A meta era atingir 50 mil usuários até o fim do ano, mas a coisa engatou mesmo quando o aplicativo passou a estar disponível para download em celulares. De um jeito que, ao fim de dezembro, eram mais de 400 mil pessoas ativas usando o app.
O GuiaBolso é um aplicativo gratuito feito para as pessoas organizarem suas finanças de forma muito simples e, assim, tomarem melhores decisões sobre que fazer com seu dinheiro.
Pelo GuiaBolso, o usuário pode planejar suas finanças pessoais, estabelecendo metas e visualizando suas transações bancárias em um só lugar. Ao conectar suas contas bancárias, o aplicativo automaticamente reconhece, categoriza e organiza as informações referentes a gastos e investimentos (incluindo cartão de crédito).
É possível também editar e adicionar transações manualmente (para gastos em espécie, por exemplo), estabelecer metas de economia e receber alertas caso algo esteja fora do planejado.
Por depender da sincronização com os bancos, um grande desafio inicial dos fundadores foi conquistar a confiança do usuário. Segurança sempre foi um dos principais focos de atenção — os dados são criptografados, apenas o dono da conta tem acesso e não é possível realizar nenhuma movimentação do dinheiro pela plataforma.
Aos poucos, foram entendendo a melhor forma de comunicar isso e tranquilizar os usuários. Deu certo. A base de clientes cresceu e hoje o GuiaBolso já ultrapassou a marca de 3 milhões de pessoas usando o serviço, e o número não para de crescer. Os níveis de satisfação são bem acima da média do setor, e o marketing mais eficaz tem sido o boca a boca.
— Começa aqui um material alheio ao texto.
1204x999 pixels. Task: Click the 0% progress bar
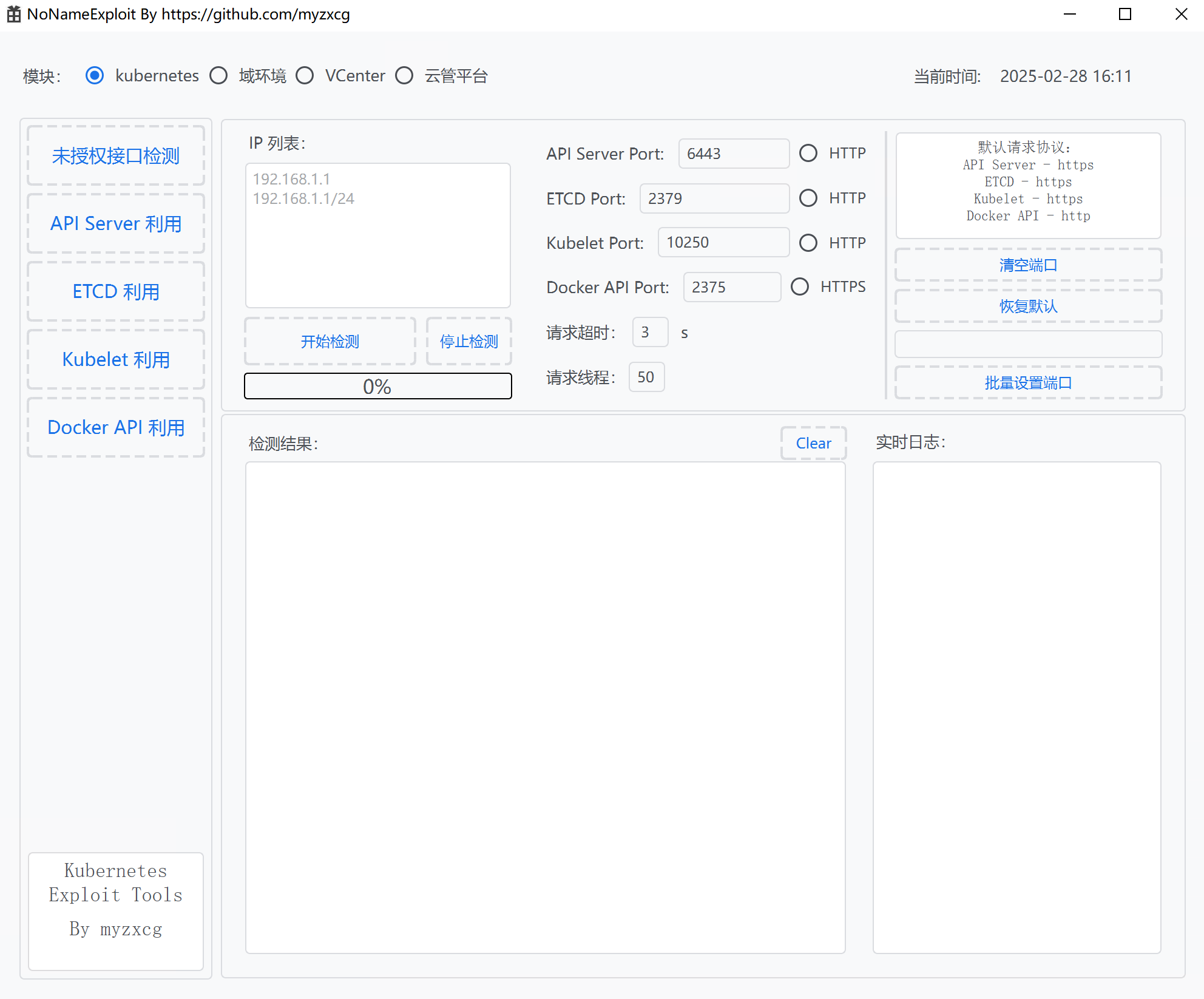click(377, 387)
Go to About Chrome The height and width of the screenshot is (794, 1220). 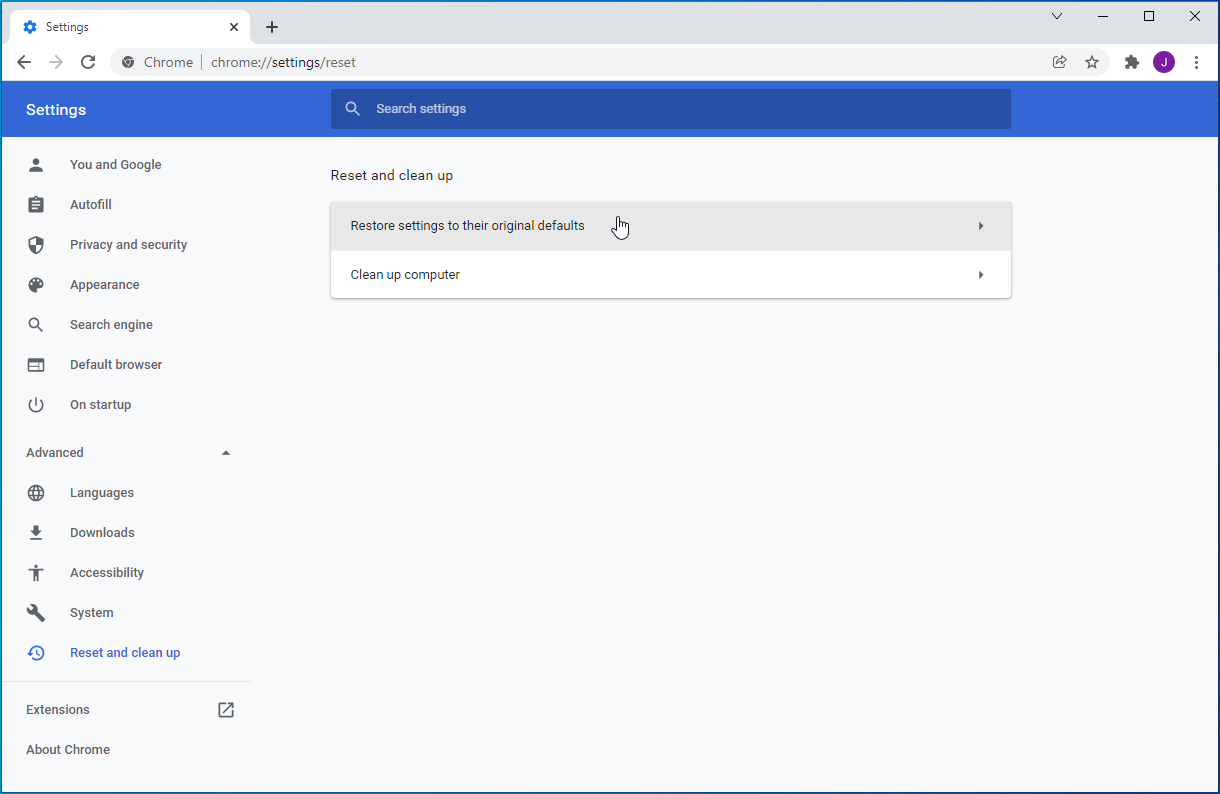point(68,749)
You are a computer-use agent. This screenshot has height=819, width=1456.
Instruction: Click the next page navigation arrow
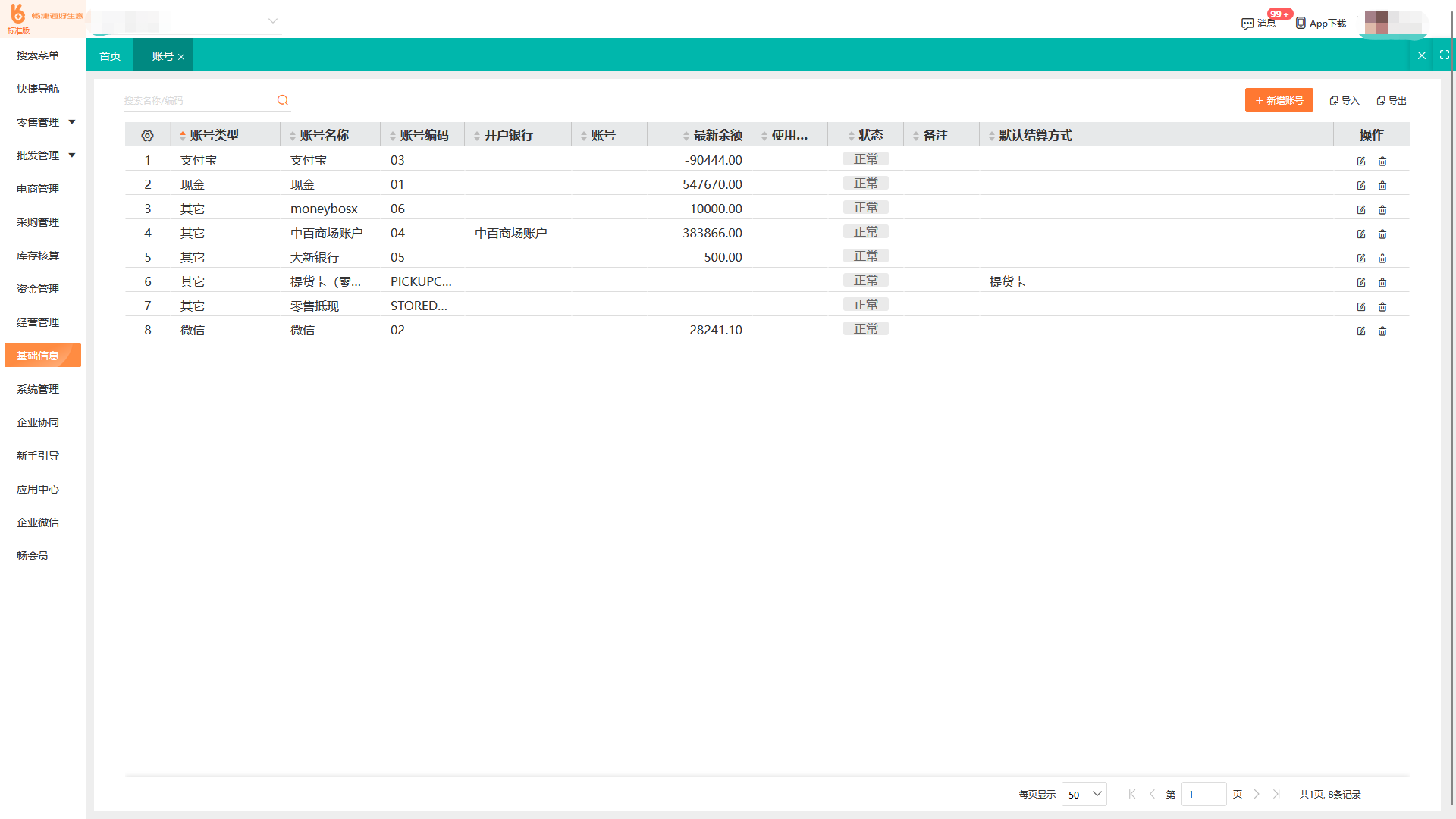click(1256, 794)
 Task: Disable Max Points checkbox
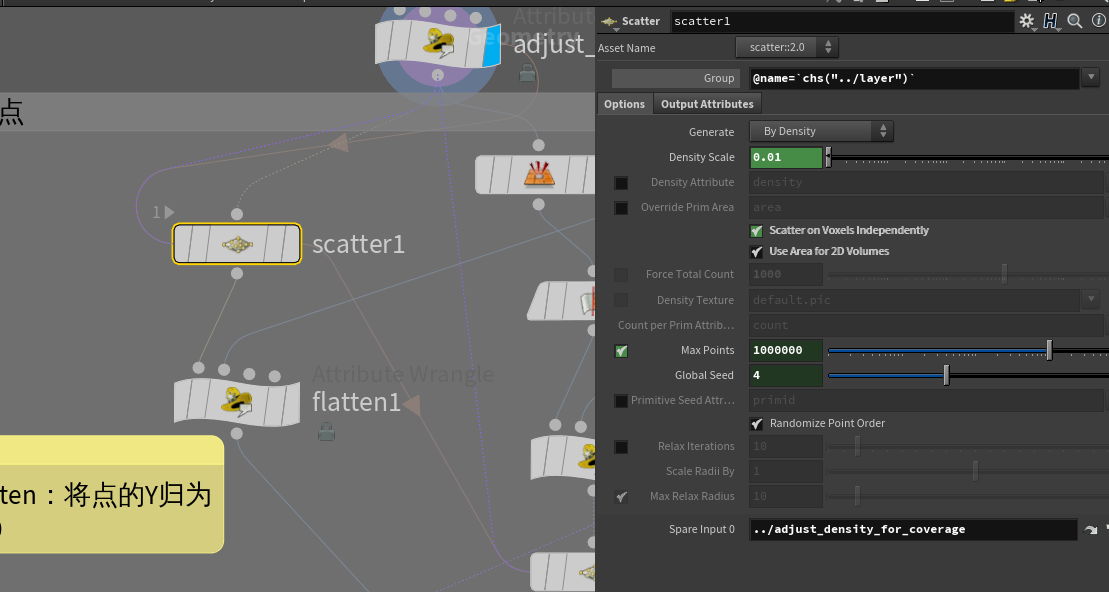(x=621, y=351)
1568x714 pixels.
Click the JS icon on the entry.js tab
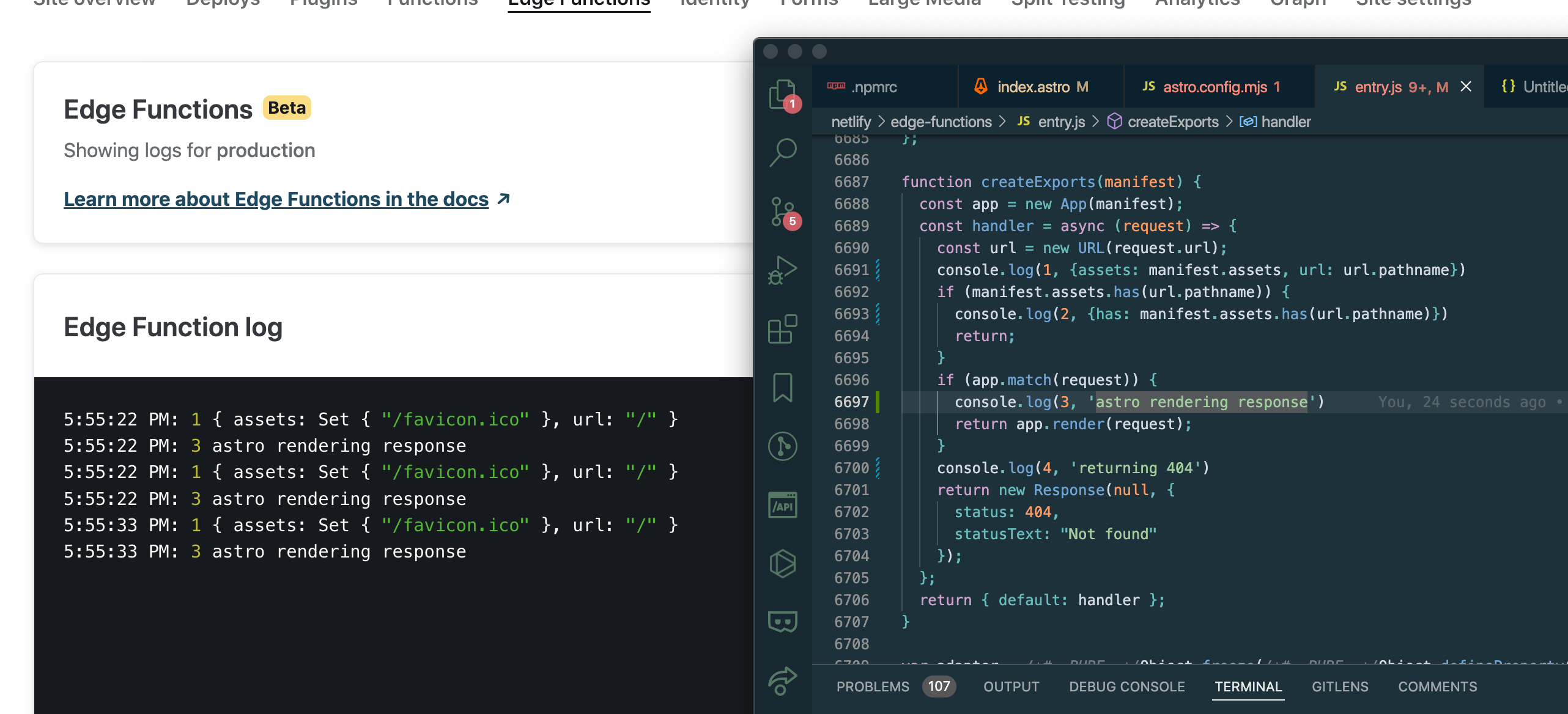(x=1340, y=86)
Isso porque o uso do aplicativo provou ser uma forma efetiva de melhorar a saúde financeira dos usuários. Dados do GuiaBolso estimam que a economia feita por quem utiliza o aplicativo superou os 200 milhões de reais em 2015. E o boom começou antes mesmo de monetizarem o aplicativo.
A prioridade de Ben e Thiago, até esse ano, tinha sido garantir a funcionalidade do GuiaBolso para alcançar o maior número de pessoas possível e garantir que eles mantivessem um alto nível de engajamento e satisfação, melhorando de fato sua saúde financeira.
Tanto que apenas em 2016 eles aprofundaram os estudos sobre como gerar receita. A ideia é oferecer serviços financeiros de instituições parceiras e indicar aos usuários opções de crédito pessoal que tenham juros mais baixos, que sejam adequados ao que cada um precisa.
Um dos pontos de partida foi a forma com que o brasileiro lida com o cheque especial. Quando lançaram a ferramenta, pelo menos 26% das pessoas cadastradas usavam esse recurso todos os meses. Nos últimos anos, a taxa já caiu para 19%, mas ainda é alta.
No futuro, a plataforma pode apoiar o usuário a também tomar decisões melhores sobre onde investir suas economias.
O propósito é transformar a relação do brasileiro com o dinheiro. Empoderá-lo e oferecer transparência e informação para a tomada de decisão. Parece que estão no caminho certo: em apenas 4 meses, usuários já estavam poupando 2,5 vezes mais.
Em 2015, o valor total poupado a mais foi de R$ 247 milhões. Além disso, o GuiaBolso mantém um blog para democratizar ainda mais o acesso ao conhecimento sobre gestão financeira.
Em quatro anos, o GuiaBolso trouxe muitos aprendizados para Ben e Thiago. Por exemplo, que em uma startup de tecnologia é preciso testar hipóteses e se adaptar ao mercado muito rapidamente. Por esse e outros motivos, os dois fundadores já deram muita mentoria, mas já receberam também.
Para dar continuidade a esse ciclo, Benjamin Gleason e Thiago Alvarez foram selecionados como os mais novos Empreendedores Endeavor. Eles passaram por um árduo processo que avalia sua capacidade de execução, diferencial competitivo, potencial de escala e o exemplo que passam adiante.
A aprovação final aconteceu neste 9 de dezembro, no 68º Painel Internacional de Seleção (ISP) em Palo Alto, EUA. Assim, passam a contar com o apoio de uma rede de mentores composta pelos maiores empreendedores e especialistas de negócios do país, para que Benjamin e Thiago possam continuar crescendo e empoderando muito mais pessoas.